Jottings By An Employer's Lawyer

Monday, January 29, 2007

Garcetti in Action - No Bite for Dog Trainer

In 2006, the Supreme Court limited the circumstances in which a government employee could bring a 1st Amendment retaliation suit against his or her employer by holding that comments made in the course of their regular duties were not protected speech. See The Private Sector Implications of Garcetti v. Ceballos.

Last week, the police officer primarily responsible for establishing the canine handling unit for Circleville, Ohio, found out just what those restrictions were about. Although he had successfully prevailed against defendants' motion for summary judgment in the district court, he had that victory taken away at the appellate level based in part on Garcetti.

What Officer Haynes viewed as public speech — his memorandum to the Chief of Police complaining of restrictions on the canine unit's training schedule:

Now we are about to change boats mid-stream and I expect that there will be serious negative consequences for doing so. Words like “deliberate indifference,” “negligence” and “failure to train” will someday be brought up with respect to the Circleville Police Department’s Canine Program. My response will be, “I told them so.”

. . . You know, or should know, that any deviation from the old training regime will probably result in an expensive learning experience. But I will not be paying the bill. You have received my last words of caution. ...

to the 6th Circuit was nothing more than the “the quintessential employee beef: management has acted incompetently.” Haynes v. City of Circleville, Ohio (6th Cir. 1/25/07)[pdf]. And employee beefs, legitimate or not, are no longer (if they ever were) the grist of successful 1st amendment claims.

Author's note:Although I could justify this post for the legal point, candor requires me to note that I mainly did it because Circleville, Ohio (the Pumpkin Capitol of the world) was the scene of the first formal legal hearing where I appeared as an "employer's lawyer." Actually, appear might not be technically correct, since in the summer of 1974, Richard Nixon was being forced out of the White House in disgrace, and I was a summer clerk at the (still) wonderful Columbus based law firm, Vorys, Sater, Seymour and Pease having finished only my first two years of law school at the University of Texas School of Law.
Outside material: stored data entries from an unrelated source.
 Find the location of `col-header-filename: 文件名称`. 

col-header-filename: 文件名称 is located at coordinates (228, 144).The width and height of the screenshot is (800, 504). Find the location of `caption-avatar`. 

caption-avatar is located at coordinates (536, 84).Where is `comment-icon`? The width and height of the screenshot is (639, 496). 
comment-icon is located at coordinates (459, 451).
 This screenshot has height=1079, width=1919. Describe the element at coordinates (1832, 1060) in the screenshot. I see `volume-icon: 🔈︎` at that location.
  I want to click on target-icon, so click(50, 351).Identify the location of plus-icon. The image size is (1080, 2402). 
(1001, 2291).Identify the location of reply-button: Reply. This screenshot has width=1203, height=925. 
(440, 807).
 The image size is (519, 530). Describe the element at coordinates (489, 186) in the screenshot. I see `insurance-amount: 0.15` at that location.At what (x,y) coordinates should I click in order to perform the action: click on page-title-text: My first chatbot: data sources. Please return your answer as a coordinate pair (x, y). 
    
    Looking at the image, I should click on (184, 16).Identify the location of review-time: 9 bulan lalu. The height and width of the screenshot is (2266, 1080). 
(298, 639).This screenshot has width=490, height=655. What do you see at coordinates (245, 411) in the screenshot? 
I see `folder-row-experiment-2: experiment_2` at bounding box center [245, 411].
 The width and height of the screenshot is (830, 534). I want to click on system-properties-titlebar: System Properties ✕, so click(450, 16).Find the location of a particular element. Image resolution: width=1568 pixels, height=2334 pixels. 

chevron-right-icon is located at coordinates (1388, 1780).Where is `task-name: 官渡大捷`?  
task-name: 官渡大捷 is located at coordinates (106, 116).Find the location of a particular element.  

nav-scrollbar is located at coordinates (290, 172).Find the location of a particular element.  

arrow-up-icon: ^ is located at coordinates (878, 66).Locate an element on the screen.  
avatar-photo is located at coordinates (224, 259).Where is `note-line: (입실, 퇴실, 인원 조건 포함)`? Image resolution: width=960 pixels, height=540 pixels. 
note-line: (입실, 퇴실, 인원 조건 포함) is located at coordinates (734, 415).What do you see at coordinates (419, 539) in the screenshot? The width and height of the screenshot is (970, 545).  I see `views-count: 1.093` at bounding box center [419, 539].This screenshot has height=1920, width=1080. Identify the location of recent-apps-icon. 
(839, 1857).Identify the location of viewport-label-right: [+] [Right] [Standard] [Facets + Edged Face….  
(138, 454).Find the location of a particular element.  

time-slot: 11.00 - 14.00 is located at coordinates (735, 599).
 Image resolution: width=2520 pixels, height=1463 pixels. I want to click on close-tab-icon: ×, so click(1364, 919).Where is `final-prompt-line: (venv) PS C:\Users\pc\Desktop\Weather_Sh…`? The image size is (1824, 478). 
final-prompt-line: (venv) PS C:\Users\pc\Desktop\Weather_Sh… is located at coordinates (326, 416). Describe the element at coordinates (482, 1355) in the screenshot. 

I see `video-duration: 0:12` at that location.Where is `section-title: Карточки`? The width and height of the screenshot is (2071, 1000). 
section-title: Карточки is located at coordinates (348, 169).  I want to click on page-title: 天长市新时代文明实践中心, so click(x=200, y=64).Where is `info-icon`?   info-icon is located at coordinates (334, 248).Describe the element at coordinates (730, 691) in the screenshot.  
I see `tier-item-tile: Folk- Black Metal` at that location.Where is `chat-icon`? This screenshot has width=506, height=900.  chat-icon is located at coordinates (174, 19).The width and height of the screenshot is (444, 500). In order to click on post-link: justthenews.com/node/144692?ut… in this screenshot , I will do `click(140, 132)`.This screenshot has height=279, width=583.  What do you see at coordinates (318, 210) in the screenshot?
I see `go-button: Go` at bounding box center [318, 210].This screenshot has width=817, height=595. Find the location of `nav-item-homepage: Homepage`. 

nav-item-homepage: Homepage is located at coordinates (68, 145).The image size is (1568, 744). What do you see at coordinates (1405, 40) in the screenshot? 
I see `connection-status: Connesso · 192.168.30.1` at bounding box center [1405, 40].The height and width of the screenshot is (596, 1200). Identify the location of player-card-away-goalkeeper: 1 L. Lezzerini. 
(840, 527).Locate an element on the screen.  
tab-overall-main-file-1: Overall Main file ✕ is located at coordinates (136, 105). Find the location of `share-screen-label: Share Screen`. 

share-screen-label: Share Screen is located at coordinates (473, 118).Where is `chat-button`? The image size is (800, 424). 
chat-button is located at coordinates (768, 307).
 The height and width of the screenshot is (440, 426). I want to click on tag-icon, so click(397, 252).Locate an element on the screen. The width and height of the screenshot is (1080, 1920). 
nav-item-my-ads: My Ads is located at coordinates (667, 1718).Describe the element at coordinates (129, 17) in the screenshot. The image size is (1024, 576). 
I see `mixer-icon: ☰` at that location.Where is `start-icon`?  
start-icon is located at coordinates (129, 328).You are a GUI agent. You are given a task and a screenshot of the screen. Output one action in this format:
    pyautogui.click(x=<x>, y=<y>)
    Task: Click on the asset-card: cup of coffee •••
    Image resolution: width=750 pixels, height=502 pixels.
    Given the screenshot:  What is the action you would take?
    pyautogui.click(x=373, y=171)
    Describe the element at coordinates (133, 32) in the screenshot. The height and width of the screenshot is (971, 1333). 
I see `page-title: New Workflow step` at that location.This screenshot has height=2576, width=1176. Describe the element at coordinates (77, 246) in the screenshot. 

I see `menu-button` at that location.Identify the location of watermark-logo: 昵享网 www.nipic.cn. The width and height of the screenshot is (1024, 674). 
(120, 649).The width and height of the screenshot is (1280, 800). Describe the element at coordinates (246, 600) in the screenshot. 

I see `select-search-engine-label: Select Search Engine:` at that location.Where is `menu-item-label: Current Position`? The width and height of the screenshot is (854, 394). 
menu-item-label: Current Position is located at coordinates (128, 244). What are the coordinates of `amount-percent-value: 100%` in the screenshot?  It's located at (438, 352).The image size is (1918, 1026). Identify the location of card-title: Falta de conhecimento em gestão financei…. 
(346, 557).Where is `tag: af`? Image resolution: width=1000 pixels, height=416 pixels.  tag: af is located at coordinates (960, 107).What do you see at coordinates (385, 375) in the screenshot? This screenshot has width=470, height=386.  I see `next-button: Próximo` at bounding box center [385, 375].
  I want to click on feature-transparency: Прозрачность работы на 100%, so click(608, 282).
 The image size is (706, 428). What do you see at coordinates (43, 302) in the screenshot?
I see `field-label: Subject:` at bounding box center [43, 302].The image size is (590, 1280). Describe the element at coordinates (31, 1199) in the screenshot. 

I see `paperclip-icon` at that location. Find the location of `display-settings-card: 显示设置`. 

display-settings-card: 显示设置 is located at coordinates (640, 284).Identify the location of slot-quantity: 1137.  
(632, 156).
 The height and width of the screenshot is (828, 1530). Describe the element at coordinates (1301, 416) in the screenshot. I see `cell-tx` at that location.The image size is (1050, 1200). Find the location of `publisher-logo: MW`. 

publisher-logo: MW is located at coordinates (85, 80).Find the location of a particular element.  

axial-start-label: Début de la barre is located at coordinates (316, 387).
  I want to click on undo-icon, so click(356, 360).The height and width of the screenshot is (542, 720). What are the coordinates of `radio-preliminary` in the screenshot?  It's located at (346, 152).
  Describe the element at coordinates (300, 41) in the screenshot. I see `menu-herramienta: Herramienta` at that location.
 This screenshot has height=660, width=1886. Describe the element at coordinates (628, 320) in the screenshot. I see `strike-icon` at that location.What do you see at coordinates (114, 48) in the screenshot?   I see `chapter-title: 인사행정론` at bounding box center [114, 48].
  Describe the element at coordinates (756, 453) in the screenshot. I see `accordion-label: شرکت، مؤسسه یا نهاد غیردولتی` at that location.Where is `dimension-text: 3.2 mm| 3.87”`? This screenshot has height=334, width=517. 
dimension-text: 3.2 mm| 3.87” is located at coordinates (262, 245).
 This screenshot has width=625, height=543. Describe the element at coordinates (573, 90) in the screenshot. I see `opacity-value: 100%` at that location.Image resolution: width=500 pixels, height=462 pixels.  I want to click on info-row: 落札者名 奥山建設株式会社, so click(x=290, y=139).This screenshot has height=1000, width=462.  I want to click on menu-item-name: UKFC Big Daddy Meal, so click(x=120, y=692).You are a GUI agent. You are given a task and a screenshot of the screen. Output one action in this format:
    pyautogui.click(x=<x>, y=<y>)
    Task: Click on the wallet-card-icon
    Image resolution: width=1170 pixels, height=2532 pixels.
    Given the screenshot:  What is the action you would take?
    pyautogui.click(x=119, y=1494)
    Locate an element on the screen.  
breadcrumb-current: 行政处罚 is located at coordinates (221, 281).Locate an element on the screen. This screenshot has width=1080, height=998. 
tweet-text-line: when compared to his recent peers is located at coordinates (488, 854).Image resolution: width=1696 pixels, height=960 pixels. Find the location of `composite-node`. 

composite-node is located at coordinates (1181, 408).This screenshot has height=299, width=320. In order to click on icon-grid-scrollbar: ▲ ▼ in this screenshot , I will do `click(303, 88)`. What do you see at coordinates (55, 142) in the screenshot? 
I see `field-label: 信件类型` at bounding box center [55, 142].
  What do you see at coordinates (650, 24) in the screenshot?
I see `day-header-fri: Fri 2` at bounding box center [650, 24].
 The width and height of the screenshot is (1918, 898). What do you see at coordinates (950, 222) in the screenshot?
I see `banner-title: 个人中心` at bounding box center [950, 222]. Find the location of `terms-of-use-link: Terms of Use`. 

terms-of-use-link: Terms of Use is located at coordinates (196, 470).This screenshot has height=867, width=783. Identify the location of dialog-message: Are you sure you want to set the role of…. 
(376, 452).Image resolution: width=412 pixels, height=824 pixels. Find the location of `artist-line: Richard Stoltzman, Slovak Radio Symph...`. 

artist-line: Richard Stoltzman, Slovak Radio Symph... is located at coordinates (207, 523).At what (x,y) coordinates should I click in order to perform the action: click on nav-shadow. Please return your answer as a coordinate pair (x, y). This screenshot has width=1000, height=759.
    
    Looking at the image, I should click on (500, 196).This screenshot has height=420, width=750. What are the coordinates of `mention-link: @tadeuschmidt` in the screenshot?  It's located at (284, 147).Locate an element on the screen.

Although I may not have been "on the record" as appearing, I did do the background investigation, sat at counsel table and I think helped write the post-hearing brief in an NLRB unfair labor practice hearing conducted by an NLRB administrative law judge.

What would have made this an even better post was if Judge R. Guy Cole, Jr. had been on the panel (he wasn't) since he was one of my fellow clerks at Vorys, Sater in the summer of '74.